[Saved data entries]
- - -

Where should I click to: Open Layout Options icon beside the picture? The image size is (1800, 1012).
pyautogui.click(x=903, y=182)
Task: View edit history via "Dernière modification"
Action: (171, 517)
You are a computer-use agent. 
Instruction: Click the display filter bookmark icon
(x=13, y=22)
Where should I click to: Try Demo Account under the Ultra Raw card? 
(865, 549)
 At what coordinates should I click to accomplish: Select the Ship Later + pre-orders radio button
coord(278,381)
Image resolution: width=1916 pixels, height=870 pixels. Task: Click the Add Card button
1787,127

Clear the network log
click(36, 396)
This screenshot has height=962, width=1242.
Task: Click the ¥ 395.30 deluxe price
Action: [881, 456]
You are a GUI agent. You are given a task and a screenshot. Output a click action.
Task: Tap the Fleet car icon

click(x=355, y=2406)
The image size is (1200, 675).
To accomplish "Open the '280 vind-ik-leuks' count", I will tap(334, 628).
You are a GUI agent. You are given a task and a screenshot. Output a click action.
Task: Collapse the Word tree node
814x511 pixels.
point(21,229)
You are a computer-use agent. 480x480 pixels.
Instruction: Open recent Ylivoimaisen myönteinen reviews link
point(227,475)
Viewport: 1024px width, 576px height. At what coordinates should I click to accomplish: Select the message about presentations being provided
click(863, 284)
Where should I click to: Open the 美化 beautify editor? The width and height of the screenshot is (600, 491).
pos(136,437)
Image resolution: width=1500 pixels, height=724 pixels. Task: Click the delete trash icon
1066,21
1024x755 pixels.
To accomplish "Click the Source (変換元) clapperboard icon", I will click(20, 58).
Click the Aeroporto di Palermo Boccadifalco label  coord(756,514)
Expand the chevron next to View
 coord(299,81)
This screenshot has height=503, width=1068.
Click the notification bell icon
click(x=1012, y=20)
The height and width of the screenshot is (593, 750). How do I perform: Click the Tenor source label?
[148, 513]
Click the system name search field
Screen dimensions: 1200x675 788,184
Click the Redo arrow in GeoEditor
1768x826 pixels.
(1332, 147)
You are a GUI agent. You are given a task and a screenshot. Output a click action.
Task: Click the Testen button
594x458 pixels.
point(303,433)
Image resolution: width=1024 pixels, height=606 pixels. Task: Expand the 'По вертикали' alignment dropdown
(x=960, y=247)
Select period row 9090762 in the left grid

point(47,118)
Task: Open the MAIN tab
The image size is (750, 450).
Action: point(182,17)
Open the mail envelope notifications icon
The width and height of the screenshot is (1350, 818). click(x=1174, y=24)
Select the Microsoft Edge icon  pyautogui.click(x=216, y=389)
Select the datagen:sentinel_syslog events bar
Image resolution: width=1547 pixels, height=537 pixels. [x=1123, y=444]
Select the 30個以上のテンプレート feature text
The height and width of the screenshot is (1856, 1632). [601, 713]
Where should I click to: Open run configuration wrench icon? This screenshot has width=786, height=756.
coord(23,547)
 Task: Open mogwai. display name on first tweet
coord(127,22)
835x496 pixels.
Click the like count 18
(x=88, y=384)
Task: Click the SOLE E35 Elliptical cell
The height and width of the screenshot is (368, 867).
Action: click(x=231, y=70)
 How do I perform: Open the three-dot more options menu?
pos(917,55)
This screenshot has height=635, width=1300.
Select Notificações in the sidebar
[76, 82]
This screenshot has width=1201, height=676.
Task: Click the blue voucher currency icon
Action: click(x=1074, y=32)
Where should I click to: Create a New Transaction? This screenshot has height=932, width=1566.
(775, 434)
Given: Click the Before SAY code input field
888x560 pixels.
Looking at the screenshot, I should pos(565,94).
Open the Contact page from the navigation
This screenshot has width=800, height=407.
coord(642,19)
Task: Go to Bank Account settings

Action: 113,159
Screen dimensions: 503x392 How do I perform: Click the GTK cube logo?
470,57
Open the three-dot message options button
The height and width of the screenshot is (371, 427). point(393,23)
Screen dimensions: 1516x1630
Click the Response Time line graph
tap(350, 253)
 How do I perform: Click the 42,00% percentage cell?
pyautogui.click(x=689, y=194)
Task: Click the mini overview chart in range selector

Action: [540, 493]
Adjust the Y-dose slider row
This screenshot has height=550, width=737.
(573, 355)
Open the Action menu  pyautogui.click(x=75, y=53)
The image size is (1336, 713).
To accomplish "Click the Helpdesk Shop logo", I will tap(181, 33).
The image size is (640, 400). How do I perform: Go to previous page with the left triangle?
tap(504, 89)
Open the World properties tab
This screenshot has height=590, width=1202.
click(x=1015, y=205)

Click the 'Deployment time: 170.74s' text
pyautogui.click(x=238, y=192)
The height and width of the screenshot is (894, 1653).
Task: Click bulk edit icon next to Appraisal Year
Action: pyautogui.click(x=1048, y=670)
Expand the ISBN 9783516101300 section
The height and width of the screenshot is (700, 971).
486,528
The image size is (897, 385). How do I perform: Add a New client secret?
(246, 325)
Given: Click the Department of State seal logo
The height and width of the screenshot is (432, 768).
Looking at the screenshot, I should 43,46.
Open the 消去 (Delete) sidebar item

- - -

## GOAL OF THE EXERCISE
Look over the data and work out how many lines include the word "computer"; reply with the number only.

## EXERCISE SOLUTION
2